- INSTRUCTIONS FOR THE TASK
Transcribe the records below exactly.

- RECORDS FOR THIS EXERCISE

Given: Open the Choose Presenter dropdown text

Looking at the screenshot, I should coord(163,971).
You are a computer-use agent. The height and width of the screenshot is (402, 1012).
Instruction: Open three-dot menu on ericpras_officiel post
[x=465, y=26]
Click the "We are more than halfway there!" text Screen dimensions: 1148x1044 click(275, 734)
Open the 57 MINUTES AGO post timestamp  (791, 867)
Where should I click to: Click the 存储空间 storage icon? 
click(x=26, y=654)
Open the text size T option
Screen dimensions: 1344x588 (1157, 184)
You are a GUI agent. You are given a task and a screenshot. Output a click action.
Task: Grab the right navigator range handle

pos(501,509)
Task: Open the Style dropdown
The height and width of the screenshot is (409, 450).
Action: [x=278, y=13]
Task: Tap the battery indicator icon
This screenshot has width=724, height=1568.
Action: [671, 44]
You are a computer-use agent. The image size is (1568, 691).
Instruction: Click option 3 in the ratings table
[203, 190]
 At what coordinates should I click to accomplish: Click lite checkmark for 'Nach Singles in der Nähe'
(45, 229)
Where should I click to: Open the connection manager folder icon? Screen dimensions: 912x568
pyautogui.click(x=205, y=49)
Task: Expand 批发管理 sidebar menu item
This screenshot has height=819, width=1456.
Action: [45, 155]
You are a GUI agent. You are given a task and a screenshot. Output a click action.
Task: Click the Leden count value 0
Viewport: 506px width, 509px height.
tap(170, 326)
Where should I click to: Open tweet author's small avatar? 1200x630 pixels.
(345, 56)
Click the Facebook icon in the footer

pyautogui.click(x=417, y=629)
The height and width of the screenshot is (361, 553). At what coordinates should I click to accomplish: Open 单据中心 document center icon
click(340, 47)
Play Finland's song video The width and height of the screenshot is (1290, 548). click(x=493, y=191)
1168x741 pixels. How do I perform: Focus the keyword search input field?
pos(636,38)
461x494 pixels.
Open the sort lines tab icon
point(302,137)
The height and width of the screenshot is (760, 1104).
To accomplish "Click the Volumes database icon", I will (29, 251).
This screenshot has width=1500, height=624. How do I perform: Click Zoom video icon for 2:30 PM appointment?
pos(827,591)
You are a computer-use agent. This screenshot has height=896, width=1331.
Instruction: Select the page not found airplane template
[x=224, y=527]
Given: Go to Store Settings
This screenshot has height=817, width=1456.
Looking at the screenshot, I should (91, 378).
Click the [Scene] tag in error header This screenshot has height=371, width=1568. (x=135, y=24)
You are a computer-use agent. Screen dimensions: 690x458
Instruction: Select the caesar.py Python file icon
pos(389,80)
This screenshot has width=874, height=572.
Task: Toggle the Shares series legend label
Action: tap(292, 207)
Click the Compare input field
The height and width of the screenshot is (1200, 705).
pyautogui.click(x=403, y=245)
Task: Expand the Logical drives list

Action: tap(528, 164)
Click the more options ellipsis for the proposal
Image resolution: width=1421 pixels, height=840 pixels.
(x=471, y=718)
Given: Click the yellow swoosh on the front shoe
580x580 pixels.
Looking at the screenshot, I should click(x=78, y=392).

- REPLY TO THE EXERCISE
Given: Open the Choose Presenter dropdown text

Looking at the screenshot, I should coord(163,971).
You are a computer-use agent. The height and width of the screenshot is (402, 1012).
Instruction: Open three-dot menu on ericpras_officiel post
[x=465, y=26]
Click the "We are more than halfway there!" text Screen dimensions: 1148x1044 click(275, 734)
Open the 57 MINUTES AGO post timestamp  (791, 867)
Where should I click to: Click the 存储空间 storage icon? 
click(x=26, y=654)
Open the text size T option
Screen dimensions: 1344x588 (1157, 184)
You are a GUI agent. You are given a task and a screenshot. Output a click action.
Task: Grab the right navigator range handle

pos(501,509)
Task: Open the Style dropdown
The height and width of the screenshot is (409, 450).
Action: [x=278, y=13]
Task: Tap the battery indicator icon
This screenshot has width=724, height=1568.
Action: [671, 44]
You are a computer-use agent. The image size is (1568, 691).
Instruction: Click option 3 in the ratings table
[203, 190]
 At what coordinates should I click to accomplish: Click lite checkmark for 'Nach Singles in der Nähe'
(45, 229)
Where should I click to: Open the connection manager folder icon? Screen dimensions: 912x568
pyautogui.click(x=205, y=49)
Task: Expand 批发管理 sidebar menu item
This screenshot has height=819, width=1456.
Action: [45, 155]
You are a GUI agent. You are given a task and a screenshot. Output a click action.
Task: Click the Leden count value 0
Viewport: 506px width, 509px height.
tap(170, 326)
Where should I click to: Open tweet author's small avatar? 1200x630 pixels.
(345, 56)
Click the Facebook icon in the footer

pyautogui.click(x=417, y=629)
The height and width of the screenshot is (361, 553). At what coordinates should I click to accomplish: Open 单据中心 document center icon
click(340, 47)
Play Finland's song video The width and height of the screenshot is (1290, 548). click(x=493, y=191)
1168x741 pixels. How do I perform: Focus the keyword search input field?
pos(636,38)
461x494 pixels.
Open the sort lines tab icon
point(302,137)
The height and width of the screenshot is (760, 1104).
To accomplish "Click the Volumes database icon", I will (29, 251).
This screenshot has width=1500, height=624. How do I perform: Click Zoom video icon for 2:30 PM appointment?
pos(827,591)
You are a computer-use agent. This screenshot has height=896, width=1331.
Instruction: Select the page not found airplane template
[x=224, y=527]
Given: Go to Store Settings
This screenshot has height=817, width=1456.
Looking at the screenshot, I should (91, 378).
Click the [Scene] tag in error header This screenshot has height=371, width=1568. (x=135, y=24)
You are a computer-use agent. Screen dimensions: 690x458
Instruction: Select the caesar.py Python file icon
pos(389,80)
This screenshot has width=874, height=572.
Task: Toggle the Shares series legend label
Action: tap(292, 207)
Click the Compare input field
The height and width of the screenshot is (1200, 705).
pyautogui.click(x=403, y=245)
Task: Expand the Logical drives list

Action: tap(528, 164)
Click the more options ellipsis for the proposal
Image resolution: width=1421 pixels, height=840 pixels.
(x=471, y=718)
Given: Click the yellow swoosh on the front shoe
580x580 pixels.
Looking at the screenshot, I should click(x=78, y=392).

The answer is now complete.